Between pandemics, wars, inflation, and interest rate hikes, the world has been through quite a lot over the past couple of years. All things considered, the stock market has performed quite well over this tumultuous period, with the S&P up about 55% since March of 2020 (time of writing: May 13, 2022). However, it appears that these factors have finally caught up to the market, with a recent plunge taking the S&P down over 15% YTD. What’s worse, experts believe that the markets have not yet reached the bottom; it is quite likely that the uncertainty in Ukraine as well as continued interest rate hikes by the Fed will trigger an even deeper selloff. This possibility can be confirmed by Wall Street’s “fear gauge”, officially titled the CBOE Volatility Index (ticker: VIX).

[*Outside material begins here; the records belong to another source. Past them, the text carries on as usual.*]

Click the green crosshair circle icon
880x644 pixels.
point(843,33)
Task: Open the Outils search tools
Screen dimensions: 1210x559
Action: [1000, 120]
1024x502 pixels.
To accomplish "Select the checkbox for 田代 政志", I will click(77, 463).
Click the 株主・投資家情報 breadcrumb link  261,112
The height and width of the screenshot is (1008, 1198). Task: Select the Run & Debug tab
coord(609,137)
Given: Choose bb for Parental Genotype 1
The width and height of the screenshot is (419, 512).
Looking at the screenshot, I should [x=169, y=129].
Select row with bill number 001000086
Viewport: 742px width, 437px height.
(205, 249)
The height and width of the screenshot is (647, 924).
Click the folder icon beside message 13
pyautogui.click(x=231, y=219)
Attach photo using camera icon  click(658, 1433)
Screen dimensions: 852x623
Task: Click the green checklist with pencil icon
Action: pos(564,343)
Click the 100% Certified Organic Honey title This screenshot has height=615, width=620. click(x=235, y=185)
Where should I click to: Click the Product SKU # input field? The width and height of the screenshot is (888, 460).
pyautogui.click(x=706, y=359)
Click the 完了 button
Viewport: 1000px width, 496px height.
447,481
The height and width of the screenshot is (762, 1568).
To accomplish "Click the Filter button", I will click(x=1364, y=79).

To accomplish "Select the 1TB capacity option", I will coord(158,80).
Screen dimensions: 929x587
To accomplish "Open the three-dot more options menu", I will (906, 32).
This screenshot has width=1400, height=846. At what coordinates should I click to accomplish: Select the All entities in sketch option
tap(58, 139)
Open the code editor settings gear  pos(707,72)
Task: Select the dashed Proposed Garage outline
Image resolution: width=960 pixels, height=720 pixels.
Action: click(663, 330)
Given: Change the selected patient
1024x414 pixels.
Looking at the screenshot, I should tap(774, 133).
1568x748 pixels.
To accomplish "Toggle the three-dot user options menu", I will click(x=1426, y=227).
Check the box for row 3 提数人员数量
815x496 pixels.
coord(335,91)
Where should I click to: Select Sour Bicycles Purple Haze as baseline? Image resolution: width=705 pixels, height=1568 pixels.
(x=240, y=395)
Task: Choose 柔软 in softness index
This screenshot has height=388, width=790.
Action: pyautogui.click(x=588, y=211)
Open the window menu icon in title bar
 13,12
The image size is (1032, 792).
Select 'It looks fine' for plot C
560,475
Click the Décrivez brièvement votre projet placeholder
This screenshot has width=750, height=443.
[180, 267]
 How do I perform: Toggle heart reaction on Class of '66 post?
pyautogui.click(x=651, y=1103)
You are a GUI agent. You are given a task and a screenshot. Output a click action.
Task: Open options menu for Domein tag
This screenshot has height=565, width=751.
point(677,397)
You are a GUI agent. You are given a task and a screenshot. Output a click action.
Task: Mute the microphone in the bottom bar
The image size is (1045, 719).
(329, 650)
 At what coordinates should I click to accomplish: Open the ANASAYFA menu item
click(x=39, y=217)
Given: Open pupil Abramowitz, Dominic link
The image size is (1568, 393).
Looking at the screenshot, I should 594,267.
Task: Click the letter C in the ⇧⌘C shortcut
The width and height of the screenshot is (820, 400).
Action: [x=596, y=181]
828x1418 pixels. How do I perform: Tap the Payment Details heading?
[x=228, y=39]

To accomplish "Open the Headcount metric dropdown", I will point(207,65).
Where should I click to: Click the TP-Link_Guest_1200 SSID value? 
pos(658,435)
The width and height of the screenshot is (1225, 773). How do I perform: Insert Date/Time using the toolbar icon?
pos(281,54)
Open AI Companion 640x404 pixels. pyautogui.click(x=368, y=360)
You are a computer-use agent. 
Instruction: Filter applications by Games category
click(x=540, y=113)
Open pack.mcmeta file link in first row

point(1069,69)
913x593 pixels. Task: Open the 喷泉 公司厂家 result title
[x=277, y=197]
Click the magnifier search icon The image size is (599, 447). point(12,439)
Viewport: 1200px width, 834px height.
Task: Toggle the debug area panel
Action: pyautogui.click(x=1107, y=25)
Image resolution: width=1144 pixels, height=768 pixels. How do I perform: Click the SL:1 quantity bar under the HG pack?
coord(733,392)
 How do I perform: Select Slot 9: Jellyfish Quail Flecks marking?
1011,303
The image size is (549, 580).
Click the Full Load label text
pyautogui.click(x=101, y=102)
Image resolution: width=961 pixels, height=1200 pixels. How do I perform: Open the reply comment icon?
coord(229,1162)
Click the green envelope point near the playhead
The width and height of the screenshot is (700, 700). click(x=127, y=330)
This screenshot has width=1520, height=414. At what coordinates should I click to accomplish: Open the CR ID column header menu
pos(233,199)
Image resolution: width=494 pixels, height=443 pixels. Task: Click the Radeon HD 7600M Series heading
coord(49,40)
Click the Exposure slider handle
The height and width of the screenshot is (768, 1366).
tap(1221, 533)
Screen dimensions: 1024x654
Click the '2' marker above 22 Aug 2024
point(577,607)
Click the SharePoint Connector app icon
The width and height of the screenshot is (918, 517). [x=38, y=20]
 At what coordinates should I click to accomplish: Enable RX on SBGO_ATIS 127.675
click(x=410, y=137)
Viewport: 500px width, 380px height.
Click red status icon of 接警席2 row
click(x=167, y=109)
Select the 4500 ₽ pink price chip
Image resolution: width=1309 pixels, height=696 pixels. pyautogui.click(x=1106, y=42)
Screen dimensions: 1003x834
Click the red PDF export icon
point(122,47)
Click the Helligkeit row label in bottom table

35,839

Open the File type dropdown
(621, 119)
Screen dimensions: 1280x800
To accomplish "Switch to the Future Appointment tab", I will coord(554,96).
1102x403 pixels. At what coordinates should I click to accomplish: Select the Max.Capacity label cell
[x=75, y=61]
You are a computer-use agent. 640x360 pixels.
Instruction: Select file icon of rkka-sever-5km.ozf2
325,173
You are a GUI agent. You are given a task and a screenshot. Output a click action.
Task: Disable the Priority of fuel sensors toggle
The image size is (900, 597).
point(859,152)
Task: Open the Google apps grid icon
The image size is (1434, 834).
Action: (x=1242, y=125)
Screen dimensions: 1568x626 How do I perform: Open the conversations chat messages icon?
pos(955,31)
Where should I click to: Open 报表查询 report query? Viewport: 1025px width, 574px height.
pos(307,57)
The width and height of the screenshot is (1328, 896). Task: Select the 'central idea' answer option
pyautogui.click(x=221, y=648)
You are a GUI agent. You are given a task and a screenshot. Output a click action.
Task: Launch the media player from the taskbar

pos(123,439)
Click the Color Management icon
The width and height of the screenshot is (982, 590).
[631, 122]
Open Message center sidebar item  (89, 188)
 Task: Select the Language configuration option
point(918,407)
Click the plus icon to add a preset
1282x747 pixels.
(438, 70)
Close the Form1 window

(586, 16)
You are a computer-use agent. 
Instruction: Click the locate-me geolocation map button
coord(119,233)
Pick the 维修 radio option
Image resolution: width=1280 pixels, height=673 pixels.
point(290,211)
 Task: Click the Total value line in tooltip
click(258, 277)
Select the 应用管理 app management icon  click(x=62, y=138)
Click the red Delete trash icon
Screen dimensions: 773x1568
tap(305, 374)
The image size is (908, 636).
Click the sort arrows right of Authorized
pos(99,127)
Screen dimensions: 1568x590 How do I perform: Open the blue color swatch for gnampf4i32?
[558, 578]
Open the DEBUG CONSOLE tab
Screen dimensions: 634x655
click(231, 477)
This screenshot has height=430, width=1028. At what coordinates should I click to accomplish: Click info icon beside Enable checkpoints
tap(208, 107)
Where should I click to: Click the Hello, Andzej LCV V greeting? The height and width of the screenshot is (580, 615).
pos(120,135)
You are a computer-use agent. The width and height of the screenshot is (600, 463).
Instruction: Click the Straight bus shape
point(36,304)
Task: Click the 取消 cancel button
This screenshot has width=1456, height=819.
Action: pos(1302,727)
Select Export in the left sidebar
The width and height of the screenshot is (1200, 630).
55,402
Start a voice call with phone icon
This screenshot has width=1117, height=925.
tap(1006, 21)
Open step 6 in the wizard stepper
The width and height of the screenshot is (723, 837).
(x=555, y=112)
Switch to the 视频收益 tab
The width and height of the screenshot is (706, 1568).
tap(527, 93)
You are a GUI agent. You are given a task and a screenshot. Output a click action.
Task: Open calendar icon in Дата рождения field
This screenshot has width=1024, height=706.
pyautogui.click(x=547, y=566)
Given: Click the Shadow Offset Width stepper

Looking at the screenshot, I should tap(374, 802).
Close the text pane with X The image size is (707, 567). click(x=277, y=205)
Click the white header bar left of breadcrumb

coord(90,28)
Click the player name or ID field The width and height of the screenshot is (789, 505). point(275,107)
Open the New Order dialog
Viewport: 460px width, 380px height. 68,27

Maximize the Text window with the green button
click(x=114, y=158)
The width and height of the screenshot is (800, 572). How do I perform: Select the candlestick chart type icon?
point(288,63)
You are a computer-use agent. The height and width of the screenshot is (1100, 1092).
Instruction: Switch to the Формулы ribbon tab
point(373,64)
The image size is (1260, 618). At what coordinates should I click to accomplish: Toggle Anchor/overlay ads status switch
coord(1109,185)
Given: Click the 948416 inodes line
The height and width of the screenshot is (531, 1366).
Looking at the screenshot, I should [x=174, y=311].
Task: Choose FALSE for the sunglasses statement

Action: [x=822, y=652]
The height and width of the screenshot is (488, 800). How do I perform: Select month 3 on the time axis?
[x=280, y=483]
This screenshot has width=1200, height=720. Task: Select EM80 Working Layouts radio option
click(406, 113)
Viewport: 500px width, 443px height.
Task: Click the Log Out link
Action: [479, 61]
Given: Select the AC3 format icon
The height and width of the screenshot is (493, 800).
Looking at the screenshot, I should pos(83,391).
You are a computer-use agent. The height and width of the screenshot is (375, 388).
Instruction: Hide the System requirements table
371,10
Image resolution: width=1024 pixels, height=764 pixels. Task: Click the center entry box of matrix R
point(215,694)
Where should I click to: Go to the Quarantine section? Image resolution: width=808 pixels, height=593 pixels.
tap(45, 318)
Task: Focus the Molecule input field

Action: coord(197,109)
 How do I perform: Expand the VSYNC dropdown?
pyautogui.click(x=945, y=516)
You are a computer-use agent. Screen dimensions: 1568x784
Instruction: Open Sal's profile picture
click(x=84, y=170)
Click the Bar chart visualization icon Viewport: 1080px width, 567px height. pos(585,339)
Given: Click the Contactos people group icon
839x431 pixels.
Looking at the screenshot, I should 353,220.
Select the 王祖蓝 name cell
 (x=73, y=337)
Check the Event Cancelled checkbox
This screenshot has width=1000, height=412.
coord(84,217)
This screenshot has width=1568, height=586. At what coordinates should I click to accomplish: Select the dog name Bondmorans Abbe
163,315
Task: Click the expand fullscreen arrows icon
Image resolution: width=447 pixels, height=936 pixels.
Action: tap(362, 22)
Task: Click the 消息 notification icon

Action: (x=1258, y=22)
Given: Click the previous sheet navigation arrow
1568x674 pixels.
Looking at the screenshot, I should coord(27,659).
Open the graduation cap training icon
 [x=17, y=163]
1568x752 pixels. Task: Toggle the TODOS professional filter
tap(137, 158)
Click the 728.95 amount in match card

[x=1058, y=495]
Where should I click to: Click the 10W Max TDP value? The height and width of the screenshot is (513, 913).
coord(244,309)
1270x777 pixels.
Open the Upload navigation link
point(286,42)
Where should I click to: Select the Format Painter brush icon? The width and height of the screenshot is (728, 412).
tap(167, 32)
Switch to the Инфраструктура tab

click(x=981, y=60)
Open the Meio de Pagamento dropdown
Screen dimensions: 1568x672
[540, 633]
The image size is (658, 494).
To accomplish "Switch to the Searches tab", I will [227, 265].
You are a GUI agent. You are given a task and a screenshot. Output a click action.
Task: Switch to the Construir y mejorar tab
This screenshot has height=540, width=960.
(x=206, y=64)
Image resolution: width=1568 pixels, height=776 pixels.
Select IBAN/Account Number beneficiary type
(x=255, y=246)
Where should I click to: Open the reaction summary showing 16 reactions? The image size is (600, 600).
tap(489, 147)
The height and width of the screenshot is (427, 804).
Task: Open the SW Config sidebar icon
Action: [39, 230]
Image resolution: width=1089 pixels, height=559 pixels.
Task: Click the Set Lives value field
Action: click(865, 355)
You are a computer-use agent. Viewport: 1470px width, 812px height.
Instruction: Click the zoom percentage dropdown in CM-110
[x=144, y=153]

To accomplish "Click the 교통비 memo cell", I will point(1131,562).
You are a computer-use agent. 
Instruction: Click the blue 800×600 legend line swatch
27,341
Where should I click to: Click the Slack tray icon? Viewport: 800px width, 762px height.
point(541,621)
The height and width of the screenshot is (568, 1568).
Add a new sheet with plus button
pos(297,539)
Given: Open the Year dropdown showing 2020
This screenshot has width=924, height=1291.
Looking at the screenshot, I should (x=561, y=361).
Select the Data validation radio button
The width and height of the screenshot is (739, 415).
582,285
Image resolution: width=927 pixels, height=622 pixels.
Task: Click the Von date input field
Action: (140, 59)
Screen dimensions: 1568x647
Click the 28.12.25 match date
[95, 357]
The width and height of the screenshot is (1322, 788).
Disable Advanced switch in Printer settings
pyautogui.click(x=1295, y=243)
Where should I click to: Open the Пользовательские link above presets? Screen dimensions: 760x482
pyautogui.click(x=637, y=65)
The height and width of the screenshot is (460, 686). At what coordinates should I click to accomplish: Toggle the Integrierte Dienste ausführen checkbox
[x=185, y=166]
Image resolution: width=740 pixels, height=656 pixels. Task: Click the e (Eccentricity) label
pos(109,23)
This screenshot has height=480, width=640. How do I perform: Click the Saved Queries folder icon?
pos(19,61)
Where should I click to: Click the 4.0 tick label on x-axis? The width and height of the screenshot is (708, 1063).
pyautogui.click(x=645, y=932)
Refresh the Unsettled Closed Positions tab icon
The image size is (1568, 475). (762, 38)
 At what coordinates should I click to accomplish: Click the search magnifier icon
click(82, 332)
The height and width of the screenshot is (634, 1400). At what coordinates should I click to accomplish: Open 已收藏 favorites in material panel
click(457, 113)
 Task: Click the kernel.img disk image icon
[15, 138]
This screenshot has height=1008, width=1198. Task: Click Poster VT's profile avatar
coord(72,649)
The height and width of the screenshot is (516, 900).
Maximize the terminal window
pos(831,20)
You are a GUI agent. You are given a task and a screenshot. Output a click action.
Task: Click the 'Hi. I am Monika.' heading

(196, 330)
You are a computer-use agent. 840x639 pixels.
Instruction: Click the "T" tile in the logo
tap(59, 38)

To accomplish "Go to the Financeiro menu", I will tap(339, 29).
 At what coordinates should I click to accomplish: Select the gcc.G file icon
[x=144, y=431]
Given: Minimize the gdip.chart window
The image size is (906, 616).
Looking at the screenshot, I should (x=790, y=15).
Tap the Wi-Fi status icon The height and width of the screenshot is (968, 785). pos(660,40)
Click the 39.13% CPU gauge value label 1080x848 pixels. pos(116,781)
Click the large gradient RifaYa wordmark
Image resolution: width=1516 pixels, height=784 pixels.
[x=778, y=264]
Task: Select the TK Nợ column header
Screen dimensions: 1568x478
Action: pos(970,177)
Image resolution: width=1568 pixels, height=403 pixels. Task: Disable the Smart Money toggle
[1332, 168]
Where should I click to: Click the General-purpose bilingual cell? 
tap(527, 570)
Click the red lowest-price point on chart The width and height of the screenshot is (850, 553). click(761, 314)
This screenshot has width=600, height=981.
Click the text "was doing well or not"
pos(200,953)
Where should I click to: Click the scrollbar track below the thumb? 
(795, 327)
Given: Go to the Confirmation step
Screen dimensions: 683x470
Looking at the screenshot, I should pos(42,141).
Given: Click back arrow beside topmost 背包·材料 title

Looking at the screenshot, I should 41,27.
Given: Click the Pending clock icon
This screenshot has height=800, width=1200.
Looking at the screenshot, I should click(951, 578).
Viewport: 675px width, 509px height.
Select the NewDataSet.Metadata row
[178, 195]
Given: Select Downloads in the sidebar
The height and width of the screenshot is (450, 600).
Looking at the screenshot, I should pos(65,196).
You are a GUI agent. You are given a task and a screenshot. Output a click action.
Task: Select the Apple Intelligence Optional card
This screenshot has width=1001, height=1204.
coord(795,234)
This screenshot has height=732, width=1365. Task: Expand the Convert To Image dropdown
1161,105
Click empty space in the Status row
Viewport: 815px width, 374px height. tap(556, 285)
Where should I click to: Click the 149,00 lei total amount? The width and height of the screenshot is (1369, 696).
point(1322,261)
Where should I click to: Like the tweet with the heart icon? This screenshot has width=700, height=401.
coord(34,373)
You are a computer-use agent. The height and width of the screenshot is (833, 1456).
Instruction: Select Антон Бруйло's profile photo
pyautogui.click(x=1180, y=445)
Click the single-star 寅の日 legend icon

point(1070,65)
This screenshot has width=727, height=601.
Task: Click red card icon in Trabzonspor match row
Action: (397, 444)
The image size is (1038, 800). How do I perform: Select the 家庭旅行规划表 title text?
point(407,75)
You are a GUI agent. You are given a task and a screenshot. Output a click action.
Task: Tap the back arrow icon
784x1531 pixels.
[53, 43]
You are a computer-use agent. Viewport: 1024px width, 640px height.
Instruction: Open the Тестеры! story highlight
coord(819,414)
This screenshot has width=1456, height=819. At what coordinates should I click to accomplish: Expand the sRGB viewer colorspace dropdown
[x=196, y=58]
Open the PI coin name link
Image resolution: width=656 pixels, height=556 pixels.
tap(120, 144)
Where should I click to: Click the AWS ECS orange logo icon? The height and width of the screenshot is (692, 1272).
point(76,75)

Although reaching 35 points on May 10, 2022 (nearly a 52-week high), the VIX still seems rather subdued considering the external pressures on the market as of late. According to Robert Schein, CIO of Blanke Schein Wealth Management, this signals that “investors believe an even deeper selloff may occur over the coming months.” Mr. Schein thinks that if the sentiment among investors was that the “bottom was near”, the VIX would be significantly higher (for context the VIX reached 79 points in October 2008)

So what does that mean for investors? Most importantly, do not panic! We have seen large market crashes occur throughout history, namely the Great Crash of 1929 (Dow Jones Industrial Average dropped by 25% over four days), the Black Monday Crash of 1987 (DJIA fell by 23% in one day), the ’08 Financial Crisis, and most recently the crash in March of 2020 as the Coronavirus began to spread world-wide (DJIA plummeted 13% on March 16 and the S&P 500 declined by 34% between Feb. 19 and Mar. 23). As of May 13, 2022 the Dow and S&P are down about 12% and 16% year to date, respectively. While it is very easy to be prisoners of the moment and hesitate to put any more of your hard-earned dollars into the market (due to the thinking that the market may never come back and you will continue to lose money), I strongly urge you not to fall into this trap.

First of all, let’s address the worry that the market may never rebound, which in my opinion is not only pessimistic but unrealistic and asinine. While I am certainly not claiming to be able to see into the future, I’m a strong believer in the saying, “The best predictor of future behaviour is past behaviour.” In other words, throughout history the market has proven its ability to consistently rebound after every crash and correction, so there is no reason to believe otherwise this time around. However, many people, in the moment, lose this perspective and panic; their emotions take over when they experience volatility and see big red numbers and oftentimes they sell and get out of the markets altogether. Unless you’re someone entering retirement (who doesn’t have any sort of an emergency fund) and can’t afford to wait for the market to come back, you shouldn’t even remotely consider selling your positions.

Although it can be sad to see people making these costly, rash decisions, an experienced investor rejoices when they see panic and fear set in because with panic comes opportunity. You certainly can’t blame them for rejoicing; the highest 10% of the VIX’s weekly closes (VIX above 28.6 points) since its inception in 1993 have been followed by annual S&P 500 returns that are significantly higher than those periods with less volatility (and a lower VIX). See Exhibits A and B

Exhibit A

Exhibit B

Unfortunately we can’t time the market, making it impossible to know when it’ll hit the bottom; however, I would advise you to take advantage of this wonderful opportunity that this correction has provided by gradually funnelling cash into the markets (dollar cost averaging). As CEO of Compound Capital Advisors Charlie Bilello says, “if you’re a long-term investor you want to be a buyer of opportunity, not a seller.” It might take a year or two for the market to return to peak 2021 levels (depending on war, pandemic, and inflation/interest rate hikes), it may takes less, but all I can tell you is that history tells us that it will.